Wappen von Sulzfeld
Schloss Kleinbardorf / Sulzfeld-Kleinbardorf - Unterfranken
Historie


14. Jh. - Zollburg der Grafen von Henneberg.

1368 - Das Hochstift Würzburg erwirbt die Burg.

1378 - Dietrich und Conrad von Bibra werden mit der Burg beleht (?).

1589/90 - Umbau der Burg zu einem Renaissance-Wasserschlösschen durch Heinrich von Bibra.

1602 - Nachdem Heinrich von Bibra kinderlos gestorben ist, zieht Fürstbischof Julius Echter von Mespelbrunn das Lehen alas erledigt ein. Dagegen prozessieren die von Bibras vor dem Reichskammergericht in Wetzlar. Der Prozeß zieht sich über 80 Jahre und endet 1681 damit, daß das Schloss den von Bibras zugesprochen wird.

1628-1632 - Besetzung der Anlage durch schwedische Soldaten.
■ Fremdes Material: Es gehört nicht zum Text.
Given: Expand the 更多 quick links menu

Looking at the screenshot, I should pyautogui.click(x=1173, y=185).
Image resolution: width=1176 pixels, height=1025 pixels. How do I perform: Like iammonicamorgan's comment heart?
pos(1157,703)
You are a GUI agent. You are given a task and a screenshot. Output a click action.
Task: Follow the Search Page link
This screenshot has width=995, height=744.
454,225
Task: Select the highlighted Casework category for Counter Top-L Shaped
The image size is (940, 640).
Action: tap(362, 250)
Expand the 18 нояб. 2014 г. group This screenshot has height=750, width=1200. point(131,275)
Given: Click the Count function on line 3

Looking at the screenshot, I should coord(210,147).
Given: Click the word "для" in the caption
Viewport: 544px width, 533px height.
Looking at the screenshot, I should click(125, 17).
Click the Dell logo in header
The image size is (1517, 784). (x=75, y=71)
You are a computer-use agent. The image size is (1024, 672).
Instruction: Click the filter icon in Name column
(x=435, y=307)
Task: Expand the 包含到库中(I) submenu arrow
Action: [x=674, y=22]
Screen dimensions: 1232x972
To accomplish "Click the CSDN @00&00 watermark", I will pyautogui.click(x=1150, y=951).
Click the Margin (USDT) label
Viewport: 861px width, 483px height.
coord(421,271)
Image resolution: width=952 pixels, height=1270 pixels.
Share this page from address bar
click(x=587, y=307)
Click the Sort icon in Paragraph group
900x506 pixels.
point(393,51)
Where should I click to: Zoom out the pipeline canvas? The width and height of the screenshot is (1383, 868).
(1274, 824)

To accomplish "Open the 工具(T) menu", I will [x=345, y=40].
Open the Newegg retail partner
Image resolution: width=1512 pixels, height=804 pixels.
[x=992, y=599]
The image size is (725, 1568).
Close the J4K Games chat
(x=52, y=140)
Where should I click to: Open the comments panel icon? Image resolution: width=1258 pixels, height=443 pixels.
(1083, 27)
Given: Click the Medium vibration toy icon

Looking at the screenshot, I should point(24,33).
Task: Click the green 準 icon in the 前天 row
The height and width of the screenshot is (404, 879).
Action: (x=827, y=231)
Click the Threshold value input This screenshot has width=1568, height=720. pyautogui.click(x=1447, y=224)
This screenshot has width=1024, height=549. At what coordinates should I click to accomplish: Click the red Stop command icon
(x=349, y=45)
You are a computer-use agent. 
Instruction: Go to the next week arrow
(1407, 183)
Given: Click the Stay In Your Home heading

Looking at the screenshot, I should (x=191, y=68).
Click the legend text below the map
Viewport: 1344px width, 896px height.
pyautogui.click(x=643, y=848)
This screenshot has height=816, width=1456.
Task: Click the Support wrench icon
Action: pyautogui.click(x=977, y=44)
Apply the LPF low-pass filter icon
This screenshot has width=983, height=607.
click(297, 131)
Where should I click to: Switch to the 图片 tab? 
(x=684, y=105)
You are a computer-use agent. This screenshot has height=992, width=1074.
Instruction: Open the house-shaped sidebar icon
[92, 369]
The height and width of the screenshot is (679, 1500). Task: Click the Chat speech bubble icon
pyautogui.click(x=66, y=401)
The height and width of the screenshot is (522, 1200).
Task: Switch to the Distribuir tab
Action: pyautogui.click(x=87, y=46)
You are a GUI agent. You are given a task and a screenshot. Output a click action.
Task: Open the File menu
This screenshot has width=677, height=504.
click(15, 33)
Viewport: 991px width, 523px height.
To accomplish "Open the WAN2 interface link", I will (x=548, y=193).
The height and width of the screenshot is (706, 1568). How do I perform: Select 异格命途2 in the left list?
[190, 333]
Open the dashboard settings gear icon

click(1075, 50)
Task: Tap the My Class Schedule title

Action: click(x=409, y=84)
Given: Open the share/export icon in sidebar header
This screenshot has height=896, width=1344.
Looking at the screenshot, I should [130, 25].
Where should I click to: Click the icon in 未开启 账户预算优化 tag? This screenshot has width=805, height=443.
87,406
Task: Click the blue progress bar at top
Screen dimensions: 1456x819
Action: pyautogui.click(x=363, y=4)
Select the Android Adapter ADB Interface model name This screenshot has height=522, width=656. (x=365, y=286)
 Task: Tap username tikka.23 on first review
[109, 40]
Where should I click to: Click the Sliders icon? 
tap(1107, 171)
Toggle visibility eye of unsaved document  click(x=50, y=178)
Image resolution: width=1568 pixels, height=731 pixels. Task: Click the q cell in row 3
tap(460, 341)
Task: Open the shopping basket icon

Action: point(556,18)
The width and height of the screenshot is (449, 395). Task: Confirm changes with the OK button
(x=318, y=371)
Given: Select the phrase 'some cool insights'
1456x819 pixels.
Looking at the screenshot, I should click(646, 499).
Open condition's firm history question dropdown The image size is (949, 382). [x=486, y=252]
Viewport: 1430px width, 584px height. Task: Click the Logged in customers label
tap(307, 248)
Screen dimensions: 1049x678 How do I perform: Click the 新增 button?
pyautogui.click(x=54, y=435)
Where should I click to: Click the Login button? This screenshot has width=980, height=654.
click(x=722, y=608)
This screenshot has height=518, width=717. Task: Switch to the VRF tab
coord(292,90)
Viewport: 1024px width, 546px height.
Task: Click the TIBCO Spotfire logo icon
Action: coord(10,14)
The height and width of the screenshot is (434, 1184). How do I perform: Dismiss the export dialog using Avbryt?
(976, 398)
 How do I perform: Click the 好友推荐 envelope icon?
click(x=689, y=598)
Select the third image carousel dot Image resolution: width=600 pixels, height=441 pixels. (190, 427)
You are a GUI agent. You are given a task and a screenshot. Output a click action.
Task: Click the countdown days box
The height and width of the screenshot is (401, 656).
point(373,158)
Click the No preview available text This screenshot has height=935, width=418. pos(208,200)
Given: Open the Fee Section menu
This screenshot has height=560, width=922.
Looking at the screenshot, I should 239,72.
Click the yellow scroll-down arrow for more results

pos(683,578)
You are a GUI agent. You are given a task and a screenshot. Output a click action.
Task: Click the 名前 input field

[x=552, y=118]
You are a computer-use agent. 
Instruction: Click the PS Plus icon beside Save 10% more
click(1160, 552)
1687 - Die Burg wird Eigentum des niederländischen Generalleutnants Johann Theobald von Waibnom, Gouverneur von Breda.

1691 - Die Burg gelangt an Fürstbischof Johann Gottfried von Guttenberg.

1897 - Die von Guttenbergs verkaufen die Burg und das dazugehörige Gut an sieben Bauern.

1919 - Der Gutinspektor Zangenmeister erwirbt das Schloss und vererbt es seiner Tochter, der Baronin Mertz von Quirnheim.

1966 - Gertrud Hofer erwirbt das Schloss und läßt es innerhalb von vier Jahren renovieren. Seitdem ist das Schloss im Besitz der Hofers.

Quelle: Ausliegende Hinweistafel auf der Burg.